Give every line of the material again, exactly as written.

Supplied entries ->
==*==

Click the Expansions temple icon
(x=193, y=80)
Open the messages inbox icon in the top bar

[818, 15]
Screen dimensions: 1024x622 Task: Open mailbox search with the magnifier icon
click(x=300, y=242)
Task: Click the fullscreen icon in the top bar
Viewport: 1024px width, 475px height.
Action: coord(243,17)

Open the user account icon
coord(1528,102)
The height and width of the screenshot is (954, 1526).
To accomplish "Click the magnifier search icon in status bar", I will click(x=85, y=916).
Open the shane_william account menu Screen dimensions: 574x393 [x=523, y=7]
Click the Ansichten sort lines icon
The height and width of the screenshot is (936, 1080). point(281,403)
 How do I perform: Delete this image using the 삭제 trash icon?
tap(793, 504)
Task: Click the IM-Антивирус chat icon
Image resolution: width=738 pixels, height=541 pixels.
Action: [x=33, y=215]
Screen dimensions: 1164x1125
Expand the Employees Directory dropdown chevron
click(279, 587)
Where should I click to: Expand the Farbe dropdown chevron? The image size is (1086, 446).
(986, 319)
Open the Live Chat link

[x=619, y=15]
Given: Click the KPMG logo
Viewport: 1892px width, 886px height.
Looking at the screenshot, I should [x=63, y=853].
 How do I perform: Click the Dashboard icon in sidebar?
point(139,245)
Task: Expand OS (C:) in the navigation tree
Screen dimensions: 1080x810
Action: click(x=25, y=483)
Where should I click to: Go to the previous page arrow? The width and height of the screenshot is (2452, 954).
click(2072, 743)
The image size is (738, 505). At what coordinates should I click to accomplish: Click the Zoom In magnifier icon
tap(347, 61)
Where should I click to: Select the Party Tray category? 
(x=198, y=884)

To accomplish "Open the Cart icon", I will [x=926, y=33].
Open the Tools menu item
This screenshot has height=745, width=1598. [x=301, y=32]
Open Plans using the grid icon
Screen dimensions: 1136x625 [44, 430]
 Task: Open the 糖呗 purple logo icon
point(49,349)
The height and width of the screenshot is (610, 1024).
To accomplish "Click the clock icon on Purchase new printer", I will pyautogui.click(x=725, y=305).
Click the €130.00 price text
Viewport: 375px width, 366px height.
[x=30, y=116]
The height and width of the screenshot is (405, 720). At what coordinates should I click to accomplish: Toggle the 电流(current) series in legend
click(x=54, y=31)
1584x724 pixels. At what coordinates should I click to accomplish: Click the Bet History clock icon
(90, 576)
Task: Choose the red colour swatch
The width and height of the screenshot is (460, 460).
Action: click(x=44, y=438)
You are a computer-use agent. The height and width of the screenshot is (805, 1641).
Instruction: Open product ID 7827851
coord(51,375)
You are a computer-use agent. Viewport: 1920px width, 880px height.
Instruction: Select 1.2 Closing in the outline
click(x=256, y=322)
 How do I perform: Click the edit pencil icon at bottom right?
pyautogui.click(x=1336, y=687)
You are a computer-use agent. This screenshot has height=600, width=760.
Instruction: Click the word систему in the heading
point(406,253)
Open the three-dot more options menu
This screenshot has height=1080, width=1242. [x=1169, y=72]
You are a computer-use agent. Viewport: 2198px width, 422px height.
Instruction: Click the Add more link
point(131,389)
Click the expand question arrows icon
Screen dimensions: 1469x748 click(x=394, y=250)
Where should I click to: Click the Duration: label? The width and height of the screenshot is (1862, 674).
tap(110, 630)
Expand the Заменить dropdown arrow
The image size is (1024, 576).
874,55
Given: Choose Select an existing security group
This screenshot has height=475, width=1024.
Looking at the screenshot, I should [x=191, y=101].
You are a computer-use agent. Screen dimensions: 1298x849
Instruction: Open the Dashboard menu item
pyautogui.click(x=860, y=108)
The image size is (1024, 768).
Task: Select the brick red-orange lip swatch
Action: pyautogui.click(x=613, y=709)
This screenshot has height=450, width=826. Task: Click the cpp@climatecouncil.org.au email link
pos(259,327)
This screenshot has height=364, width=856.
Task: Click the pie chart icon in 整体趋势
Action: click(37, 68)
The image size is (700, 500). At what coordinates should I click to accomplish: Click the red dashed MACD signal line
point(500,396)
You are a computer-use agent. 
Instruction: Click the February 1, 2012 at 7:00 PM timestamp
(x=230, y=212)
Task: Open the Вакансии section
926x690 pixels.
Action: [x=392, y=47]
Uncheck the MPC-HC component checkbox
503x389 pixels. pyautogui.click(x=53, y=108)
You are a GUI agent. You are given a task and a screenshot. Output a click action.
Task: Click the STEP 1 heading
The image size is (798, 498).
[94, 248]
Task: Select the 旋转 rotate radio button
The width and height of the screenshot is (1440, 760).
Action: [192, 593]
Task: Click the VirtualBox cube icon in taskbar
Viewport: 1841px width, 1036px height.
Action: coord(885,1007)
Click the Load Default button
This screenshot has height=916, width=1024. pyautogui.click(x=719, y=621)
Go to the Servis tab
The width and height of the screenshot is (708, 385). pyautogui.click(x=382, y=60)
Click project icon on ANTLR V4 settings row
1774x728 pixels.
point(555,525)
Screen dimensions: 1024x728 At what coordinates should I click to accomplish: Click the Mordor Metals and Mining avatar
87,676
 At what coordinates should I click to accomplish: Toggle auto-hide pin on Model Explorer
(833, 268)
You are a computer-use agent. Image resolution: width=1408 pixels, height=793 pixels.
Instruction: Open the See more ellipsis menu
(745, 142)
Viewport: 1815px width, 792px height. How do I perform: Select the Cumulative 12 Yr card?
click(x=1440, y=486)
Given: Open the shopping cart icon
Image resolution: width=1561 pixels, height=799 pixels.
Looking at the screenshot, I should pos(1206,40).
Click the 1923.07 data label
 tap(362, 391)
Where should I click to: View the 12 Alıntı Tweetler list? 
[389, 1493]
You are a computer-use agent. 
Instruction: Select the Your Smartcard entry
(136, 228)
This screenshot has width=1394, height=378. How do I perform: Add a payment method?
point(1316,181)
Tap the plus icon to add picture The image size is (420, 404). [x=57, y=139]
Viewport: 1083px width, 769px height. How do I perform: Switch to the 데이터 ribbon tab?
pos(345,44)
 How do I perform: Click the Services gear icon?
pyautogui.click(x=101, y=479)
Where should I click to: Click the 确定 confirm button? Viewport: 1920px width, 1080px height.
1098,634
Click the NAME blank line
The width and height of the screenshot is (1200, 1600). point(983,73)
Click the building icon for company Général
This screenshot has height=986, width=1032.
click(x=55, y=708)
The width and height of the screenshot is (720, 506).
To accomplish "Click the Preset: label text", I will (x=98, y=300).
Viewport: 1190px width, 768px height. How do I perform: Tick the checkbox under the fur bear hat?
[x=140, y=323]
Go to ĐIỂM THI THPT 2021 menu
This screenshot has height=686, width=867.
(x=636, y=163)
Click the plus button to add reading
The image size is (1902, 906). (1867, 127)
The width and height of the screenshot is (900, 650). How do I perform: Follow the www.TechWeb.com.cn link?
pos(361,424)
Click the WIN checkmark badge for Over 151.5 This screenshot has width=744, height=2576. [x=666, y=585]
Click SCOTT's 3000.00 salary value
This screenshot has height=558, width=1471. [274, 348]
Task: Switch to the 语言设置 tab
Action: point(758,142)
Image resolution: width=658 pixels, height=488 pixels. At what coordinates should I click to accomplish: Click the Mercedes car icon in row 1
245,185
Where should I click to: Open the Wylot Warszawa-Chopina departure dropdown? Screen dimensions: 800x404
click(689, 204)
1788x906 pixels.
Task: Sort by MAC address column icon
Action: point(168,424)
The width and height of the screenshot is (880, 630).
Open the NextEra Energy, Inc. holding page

==*==

Solution to this task ->
Click the Expansions temple icon
(x=193, y=80)
Open the messages inbox icon in the top bar

[818, 15]
Screen dimensions: 1024x622 Task: Open mailbox search with the magnifier icon
click(x=300, y=242)
Task: Click the fullscreen icon in the top bar
Viewport: 1024px width, 475px height.
Action: coord(243,17)

Open the user account icon
coord(1528,102)
The height and width of the screenshot is (954, 1526).
To accomplish "Click the magnifier search icon in status bar", I will click(x=85, y=916).
Open the shane_william account menu Screen dimensions: 574x393 [x=523, y=7]
Click the Ansichten sort lines icon
The height and width of the screenshot is (936, 1080). point(281,403)
 How do I perform: Delete this image using the 삭제 trash icon?
tap(793, 504)
Task: Click the IM-Антивирус chat icon
Image resolution: width=738 pixels, height=541 pixels.
Action: [x=33, y=215]
Screen dimensions: 1164x1125
Expand the Employees Directory dropdown chevron
click(279, 587)
Where should I click to: Expand the Farbe dropdown chevron? The image size is (1086, 446).
(986, 319)
Open the Live Chat link

[x=619, y=15]
Given: Click the KPMG logo
Viewport: 1892px width, 886px height.
Looking at the screenshot, I should [x=63, y=853].
 How do I perform: Click the Dashboard icon in sidebar?
point(139,245)
Task: Expand OS (C:) in the navigation tree
Screen dimensions: 1080x810
Action: click(x=25, y=483)
Where should I click to: Go to the previous page arrow? The width and height of the screenshot is (2452, 954).
click(2072, 743)
The image size is (738, 505). At what coordinates should I click to accomplish: Click the Zoom In magnifier icon
tap(347, 61)
Where should I click to: Select the Party Tray category? 
(x=198, y=884)

To accomplish "Open the Cart icon", I will [x=926, y=33].
Open the Tools menu item
This screenshot has height=745, width=1598. [x=301, y=32]
Open Plans using the grid icon
Screen dimensions: 1136x625 [44, 430]
 Task: Open the 糖呗 purple logo icon
point(49,349)
The height and width of the screenshot is (610, 1024).
To accomplish "Click the clock icon on Purchase new printer", I will pyautogui.click(x=725, y=305).
Click the €130.00 price text
Viewport: 375px width, 366px height.
[x=30, y=116]
The height and width of the screenshot is (405, 720). At what coordinates should I click to accomplish: Toggle the 电流(current) series in legend
click(x=54, y=31)
1584x724 pixels. At what coordinates should I click to accomplish: Click the Bet History clock icon
(90, 576)
Task: Choose the red colour swatch
The width and height of the screenshot is (460, 460).
Action: click(x=44, y=438)
You are a computer-use agent. The height and width of the screenshot is (805, 1641).
Instruction: Open product ID 7827851
coord(51,375)
You are a computer-use agent. Viewport: 1920px width, 880px height.
Instruction: Select 1.2 Closing in the outline
click(x=256, y=322)
 How do I perform: Click the edit pencil icon at bottom right?
pyautogui.click(x=1336, y=687)
You are a computer-use agent. This screenshot has height=600, width=760.
Instruction: Click the word систему in the heading
point(406,253)
Open the three-dot more options menu
This screenshot has height=1080, width=1242. [x=1169, y=72]
You are a computer-use agent. Viewport: 2198px width, 422px height.
Instruction: Click the Add more link
point(131,389)
Click the expand question arrows icon
Screen dimensions: 1469x748 click(x=394, y=250)
Where should I click to: Click the Duration: label? The width and height of the screenshot is (1862, 674).
tap(110, 630)
Expand the Заменить dropdown arrow
The image size is (1024, 576).
874,55
Given: Choose Select an existing security group
This screenshot has height=475, width=1024.
Looking at the screenshot, I should [x=191, y=101].
You are a computer-use agent. Screen dimensions: 1298x849
Instruction: Open the Dashboard menu item
pyautogui.click(x=860, y=108)
The image size is (1024, 768).
Task: Select the brick red-orange lip swatch
Action: pyautogui.click(x=613, y=709)
This screenshot has height=450, width=826. Task: Click the cpp@climatecouncil.org.au email link
pos(259,327)
This screenshot has height=364, width=856.
Task: Click the pie chart icon in 整体趋势
Action: click(37, 68)
The image size is (700, 500). At what coordinates should I click to accomplish: Click the red dashed MACD signal line
point(500,396)
You are a computer-use agent. 
Instruction: Click the February 1, 2012 at 7:00 PM timestamp
(x=230, y=212)
Task: Open the Вакансии section
926x690 pixels.
Action: [x=392, y=47]
Uncheck the MPC-HC component checkbox
503x389 pixels. pyautogui.click(x=53, y=108)
You are a GUI agent. You are given a task and a screenshot. Output a click action.
Task: Click the STEP 1 heading
The image size is (798, 498).
[94, 248]
Task: Select the 旋转 rotate radio button
The width and height of the screenshot is (1440, 760).
Action: [192, 593]
Task: Click the VirtualBox cube icon in taskbar
Viewport: 1841px width, 1036px height.
Action: coord(885,1007)
Click the Load Default button
This screenshot has height=916, width=1024. pyautogui.click(x=719, y=621)
Go to the Servis tab
The width and height of the screenshot is (708, 385). pyautogui.click(x=382, y=60)
Click project icon on ANTLR V4 settings row
1774x728 pixels.
point(555,525)
Screen dimensions: 1024x728 At what coordinates should I click to accomplish: Click the Mordor Metals and Mining avatar
87,676
 At what coordinates should I click to accomplish: Toggle auto-hide pin on Model Explorer
(833, 268)
You are a computer-use agent. Image resolution: width=1408 pixels, height=793 pixels.
Instruction: Open the See more ellipsis menu
(745, 142)
Viewport: 1815px width, 792px height. How do I perform: Select the Cumulative 12 Yr card?
click(x=1440, y=486)
Given: Open the shopping cart icon
Image resolution: width=1561 pixels, height=799 pixels.
Looking at the screenshot, I should pos(1206,40).
Click the 1923.07 data label
 tap(362, 391)
Where should I click to: View the 12 Alıntı Tweetler list? 
[389, 1493]
You are a computer-use agent. 
Instruction: Select the Your Smartcard entry
(136, 228)
This screenshot has width=1394, height=378. How do I perform: Add a payment method?
point(1316,181)
Tap the plus icon to add picture The image size is (420, 404). [x=57, y=139]
Viewport: 1083px width, 769px height. How do I perform: Switch to the 데이터 ribbon tab?
pos(345,44)
 How do I perform: Click the Services gear icon?
pyautogui.click(x=101, y=479)
Where should I click to: Click the 确定 confirm button? Viewport: 1920px width, 1080px height.
1098,634
Click the NAME blank line
The width and height of the screenshot is (1200, 1600). point(983,73)
Click the building icon for company Général
This screenshot has height=986, width=1032.
click(x=55, y=708)
The width and height of the screenshot is (720, 506).
To accomplish "Click the Preset: label text", I will (x=98, y=300).
Viewport: 1190px width, 768px height. How do I perform: Tick the checkbox under the fur bear hat?
[x=140, y=323]
Go to ĐIỂM THI THPT 2021 menu
This screenshot has height=686, width=867.
(x=636, y=163)
Click the plus button to add reading
The image size is (1902, 906). (1867, 127)
The width and height of the screenshot is (900, 650). How do I perform: Follow the www.TechWeb.com.cn link?
pos(361,424)
Click the WIN checkmark badge for Over 151.5 This screenshot has width=744, height=2576. [x=666, y=585]
Click SCOTT's 3000.00 salary value
This screenshot has height=558, width=1471. [274, 348]
Task: Switch to the 语言设置 tab
Action: point(758,142)
Image resolution: width=658 pixels, height=488 pixels. At what coordinates should I click to accomplish: Click the Mercedes car icon in row 1
245,185
Where should I click to: Open the Wylot Warszawa-Chopina departure dropdown? Screen dimensions: 800x404
click(689, 204)
1788x906 pixels.
Task: Sort by MAC address column icon
Action: point(168,424)
The width and height of the screenshot is (880, 630).
Open the NextEra Energy, Inc. holding page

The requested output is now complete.